■ Activity ■
Where the records below reach the line containing "Instruction: Collapse the Parameters rollout", start transcribing, and end with the line containing "Task: Click the BetterKin", exactly and with nothing else added.

■ Task material ■
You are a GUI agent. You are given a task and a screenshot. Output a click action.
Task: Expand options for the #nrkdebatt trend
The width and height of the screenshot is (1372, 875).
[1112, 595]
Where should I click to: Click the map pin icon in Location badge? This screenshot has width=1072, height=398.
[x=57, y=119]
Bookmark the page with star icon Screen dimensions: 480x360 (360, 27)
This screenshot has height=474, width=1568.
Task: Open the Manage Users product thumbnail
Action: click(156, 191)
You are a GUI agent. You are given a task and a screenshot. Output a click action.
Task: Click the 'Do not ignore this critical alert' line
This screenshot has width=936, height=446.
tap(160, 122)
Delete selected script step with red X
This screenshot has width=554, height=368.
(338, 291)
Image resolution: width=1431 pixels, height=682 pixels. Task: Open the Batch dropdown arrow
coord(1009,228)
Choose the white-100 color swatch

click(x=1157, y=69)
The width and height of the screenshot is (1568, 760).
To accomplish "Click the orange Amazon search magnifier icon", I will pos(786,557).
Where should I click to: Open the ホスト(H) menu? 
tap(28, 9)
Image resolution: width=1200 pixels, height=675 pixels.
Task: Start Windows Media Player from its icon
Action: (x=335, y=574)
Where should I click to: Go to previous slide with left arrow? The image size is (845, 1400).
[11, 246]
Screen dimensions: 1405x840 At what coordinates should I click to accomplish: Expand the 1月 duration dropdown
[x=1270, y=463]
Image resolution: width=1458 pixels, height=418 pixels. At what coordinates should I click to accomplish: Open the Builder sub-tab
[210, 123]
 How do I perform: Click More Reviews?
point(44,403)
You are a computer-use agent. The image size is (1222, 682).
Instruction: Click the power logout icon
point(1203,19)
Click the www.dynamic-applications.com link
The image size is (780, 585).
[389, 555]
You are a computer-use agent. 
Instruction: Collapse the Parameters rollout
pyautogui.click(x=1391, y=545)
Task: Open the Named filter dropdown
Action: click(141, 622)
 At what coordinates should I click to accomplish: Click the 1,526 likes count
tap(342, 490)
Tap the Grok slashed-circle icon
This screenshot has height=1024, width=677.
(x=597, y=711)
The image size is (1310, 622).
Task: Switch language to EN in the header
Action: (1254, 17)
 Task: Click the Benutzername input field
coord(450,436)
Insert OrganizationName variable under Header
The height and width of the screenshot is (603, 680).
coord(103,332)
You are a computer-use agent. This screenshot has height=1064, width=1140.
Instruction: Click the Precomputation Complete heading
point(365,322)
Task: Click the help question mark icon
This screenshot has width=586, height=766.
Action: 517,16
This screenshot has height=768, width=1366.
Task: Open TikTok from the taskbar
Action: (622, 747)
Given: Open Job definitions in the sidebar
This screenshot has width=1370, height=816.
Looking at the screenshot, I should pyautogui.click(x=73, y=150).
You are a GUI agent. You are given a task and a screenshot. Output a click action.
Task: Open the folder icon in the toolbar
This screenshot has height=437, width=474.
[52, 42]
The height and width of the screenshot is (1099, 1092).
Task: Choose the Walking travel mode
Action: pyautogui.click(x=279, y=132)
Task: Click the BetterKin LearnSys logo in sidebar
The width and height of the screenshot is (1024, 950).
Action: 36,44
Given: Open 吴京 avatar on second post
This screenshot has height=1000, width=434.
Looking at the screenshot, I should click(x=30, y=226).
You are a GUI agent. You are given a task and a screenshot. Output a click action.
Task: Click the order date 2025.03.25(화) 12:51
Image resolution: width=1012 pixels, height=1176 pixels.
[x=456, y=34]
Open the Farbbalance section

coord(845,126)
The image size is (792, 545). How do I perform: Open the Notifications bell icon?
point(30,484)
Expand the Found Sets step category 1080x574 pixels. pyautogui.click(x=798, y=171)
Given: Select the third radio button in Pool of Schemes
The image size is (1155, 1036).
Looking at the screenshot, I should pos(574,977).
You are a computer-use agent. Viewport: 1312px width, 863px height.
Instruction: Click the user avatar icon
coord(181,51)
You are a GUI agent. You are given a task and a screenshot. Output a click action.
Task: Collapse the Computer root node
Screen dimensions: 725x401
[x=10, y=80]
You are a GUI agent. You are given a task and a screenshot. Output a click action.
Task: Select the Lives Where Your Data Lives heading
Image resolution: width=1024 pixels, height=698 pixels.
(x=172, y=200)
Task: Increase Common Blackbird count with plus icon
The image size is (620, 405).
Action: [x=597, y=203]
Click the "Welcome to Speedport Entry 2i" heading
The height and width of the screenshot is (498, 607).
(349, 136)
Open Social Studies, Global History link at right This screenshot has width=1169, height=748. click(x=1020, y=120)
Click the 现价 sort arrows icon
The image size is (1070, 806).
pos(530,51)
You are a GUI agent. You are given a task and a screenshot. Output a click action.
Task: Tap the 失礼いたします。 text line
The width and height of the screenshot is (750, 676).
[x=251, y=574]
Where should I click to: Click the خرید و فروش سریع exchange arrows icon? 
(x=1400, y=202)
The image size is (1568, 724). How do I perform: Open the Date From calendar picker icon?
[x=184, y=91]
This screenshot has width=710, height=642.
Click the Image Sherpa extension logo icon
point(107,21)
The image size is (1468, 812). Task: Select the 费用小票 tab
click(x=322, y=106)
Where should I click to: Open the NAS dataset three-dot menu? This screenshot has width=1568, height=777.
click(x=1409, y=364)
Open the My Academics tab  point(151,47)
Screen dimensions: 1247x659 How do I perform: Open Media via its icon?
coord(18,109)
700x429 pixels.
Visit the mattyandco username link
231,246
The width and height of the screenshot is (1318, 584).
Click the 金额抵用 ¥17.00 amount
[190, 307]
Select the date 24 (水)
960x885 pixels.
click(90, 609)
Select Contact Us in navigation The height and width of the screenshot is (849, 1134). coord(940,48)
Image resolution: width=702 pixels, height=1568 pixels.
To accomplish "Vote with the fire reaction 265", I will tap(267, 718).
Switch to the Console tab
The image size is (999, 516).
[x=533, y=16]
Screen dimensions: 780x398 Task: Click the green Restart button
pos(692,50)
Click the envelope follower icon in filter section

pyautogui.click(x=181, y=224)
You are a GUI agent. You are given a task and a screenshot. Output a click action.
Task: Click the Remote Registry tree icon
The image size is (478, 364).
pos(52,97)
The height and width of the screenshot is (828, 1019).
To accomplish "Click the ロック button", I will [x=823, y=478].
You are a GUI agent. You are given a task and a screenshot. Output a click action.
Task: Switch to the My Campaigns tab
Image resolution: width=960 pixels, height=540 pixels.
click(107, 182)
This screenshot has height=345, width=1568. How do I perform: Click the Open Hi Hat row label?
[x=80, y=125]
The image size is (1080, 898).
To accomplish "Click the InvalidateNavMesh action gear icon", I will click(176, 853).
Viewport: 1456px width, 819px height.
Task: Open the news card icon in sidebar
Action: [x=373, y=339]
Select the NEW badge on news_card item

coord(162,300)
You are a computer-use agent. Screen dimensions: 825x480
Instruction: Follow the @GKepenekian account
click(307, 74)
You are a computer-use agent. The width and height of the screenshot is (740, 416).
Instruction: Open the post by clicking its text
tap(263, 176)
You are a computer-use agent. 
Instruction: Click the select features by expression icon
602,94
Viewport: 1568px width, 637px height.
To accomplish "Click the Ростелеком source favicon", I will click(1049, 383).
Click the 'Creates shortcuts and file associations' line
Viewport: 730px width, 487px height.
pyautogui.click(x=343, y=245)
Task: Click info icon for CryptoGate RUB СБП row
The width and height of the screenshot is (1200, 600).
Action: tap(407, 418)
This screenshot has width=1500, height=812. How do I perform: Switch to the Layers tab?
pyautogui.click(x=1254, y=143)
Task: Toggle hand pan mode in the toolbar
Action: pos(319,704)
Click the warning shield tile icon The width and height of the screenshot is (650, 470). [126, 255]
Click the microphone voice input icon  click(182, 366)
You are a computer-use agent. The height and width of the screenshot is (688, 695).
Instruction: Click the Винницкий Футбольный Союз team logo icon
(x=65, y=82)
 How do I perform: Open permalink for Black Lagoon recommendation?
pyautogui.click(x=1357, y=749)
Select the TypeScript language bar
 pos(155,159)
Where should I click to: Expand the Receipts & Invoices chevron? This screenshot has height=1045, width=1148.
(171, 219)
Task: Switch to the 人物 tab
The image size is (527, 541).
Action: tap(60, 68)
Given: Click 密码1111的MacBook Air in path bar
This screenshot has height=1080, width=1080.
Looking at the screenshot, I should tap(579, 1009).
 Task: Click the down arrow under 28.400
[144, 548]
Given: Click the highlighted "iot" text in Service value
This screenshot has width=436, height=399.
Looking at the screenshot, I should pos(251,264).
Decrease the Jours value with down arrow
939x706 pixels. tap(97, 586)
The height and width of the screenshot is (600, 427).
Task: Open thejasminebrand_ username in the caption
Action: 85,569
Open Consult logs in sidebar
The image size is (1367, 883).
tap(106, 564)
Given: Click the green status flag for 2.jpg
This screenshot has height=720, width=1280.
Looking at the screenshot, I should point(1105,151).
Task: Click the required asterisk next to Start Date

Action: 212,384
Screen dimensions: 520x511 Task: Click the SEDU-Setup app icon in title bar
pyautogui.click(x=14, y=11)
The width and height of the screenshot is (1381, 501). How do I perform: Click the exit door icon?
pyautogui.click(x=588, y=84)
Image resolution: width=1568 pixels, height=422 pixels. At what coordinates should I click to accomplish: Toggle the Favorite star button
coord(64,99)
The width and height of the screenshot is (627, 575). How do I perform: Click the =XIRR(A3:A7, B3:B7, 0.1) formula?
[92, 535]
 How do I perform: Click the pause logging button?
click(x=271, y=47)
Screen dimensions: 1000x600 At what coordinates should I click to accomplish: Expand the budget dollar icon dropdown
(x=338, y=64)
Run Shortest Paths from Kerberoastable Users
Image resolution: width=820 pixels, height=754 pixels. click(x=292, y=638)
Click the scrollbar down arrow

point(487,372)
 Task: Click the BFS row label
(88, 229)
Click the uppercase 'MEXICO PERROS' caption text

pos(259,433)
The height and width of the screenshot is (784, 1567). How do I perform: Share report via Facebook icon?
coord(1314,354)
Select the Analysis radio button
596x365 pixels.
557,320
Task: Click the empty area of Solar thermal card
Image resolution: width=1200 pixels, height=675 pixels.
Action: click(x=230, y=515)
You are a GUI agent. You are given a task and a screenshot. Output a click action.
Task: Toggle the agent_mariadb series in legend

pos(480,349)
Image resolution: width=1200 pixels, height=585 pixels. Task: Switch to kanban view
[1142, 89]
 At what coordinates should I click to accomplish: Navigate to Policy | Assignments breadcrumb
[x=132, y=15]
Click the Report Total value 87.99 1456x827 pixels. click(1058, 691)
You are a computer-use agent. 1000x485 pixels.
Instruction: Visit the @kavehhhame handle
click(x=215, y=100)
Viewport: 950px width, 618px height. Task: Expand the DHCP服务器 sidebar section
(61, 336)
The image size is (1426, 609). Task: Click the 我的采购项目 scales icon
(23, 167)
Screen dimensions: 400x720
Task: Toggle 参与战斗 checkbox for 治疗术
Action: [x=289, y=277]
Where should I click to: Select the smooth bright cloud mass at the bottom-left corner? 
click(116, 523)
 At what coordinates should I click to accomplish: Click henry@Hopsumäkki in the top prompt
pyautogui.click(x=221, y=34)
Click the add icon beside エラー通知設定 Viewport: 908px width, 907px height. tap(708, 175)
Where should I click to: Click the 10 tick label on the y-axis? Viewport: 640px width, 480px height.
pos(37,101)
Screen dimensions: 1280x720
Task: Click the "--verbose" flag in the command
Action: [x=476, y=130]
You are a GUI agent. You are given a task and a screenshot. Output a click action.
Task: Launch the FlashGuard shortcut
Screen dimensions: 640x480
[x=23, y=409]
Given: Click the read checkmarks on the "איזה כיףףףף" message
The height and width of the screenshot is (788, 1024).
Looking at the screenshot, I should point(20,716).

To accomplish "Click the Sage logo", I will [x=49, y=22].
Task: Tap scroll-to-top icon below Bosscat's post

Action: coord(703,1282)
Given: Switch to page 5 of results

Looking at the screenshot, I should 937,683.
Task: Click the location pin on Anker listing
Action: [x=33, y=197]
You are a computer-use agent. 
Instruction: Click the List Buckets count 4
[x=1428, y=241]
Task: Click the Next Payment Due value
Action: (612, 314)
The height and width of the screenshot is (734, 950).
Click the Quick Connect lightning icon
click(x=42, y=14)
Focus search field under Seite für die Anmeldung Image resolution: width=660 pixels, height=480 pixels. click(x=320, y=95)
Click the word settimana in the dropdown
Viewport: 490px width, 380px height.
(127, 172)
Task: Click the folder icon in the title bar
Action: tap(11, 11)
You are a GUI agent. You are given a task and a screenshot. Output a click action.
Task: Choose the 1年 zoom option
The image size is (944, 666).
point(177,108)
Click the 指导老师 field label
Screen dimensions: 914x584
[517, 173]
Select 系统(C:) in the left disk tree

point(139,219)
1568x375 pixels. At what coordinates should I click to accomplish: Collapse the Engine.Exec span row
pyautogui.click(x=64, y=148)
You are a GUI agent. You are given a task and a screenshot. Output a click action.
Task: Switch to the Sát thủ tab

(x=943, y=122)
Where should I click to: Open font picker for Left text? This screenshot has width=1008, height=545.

■ Solution to the exercise ■
Instruction: Collapse the Parameters rollout
pyautogui.click(x=1391, y=545)
Task: Open the Named filter dropdown
Action: click(141, 622)
 At what coordinates should I click to accomplish: Click the 1,526 likes count
tap(342, 490)
Tap the Grok slashed-circle icon
This screenshot has height=1024, width=677.
(x=597, y=711)
The image size is (1310, 622).
Task: Switch language to EN in the header
Action: (1254, 17)
 Task: Click the Benutzername input field
coord(450,436)
Insert OrganizationName variable under Header
The height and width of the screenshot is (603, 680).
coord(103,332)
You are a computer-use agent. This screenshot has height=1064, width=1140.
Instruction: Click the Precomputation Complete heading
point(365,322)
Task: Click the help question mark icon
This screenshot has width=586, height=766.
Action: 517,16
This screenshot has height=768, width=1366.
Task: Open TikTok from the taskbar
Action: (622, 747)
Given: Open Job definitions in the sidebar
This screenshot has width=1370, height=816.
Looking at the screenshot, I should pyautogui.click(x=73, y=150).
You are a GUI agent. You are given a task and a screenshot. Output a click action.
Task: Open the folder icon in the toolbar
This screenshot has height=437, width=474.
[52, 42]
The height and width of the screenshot is (1099, 1092).
Task: Choose the Walking travel mode
Action: pyautogui.click(x=279, y=132)
Task: Click the BetterKin LearnSys logo in sidebar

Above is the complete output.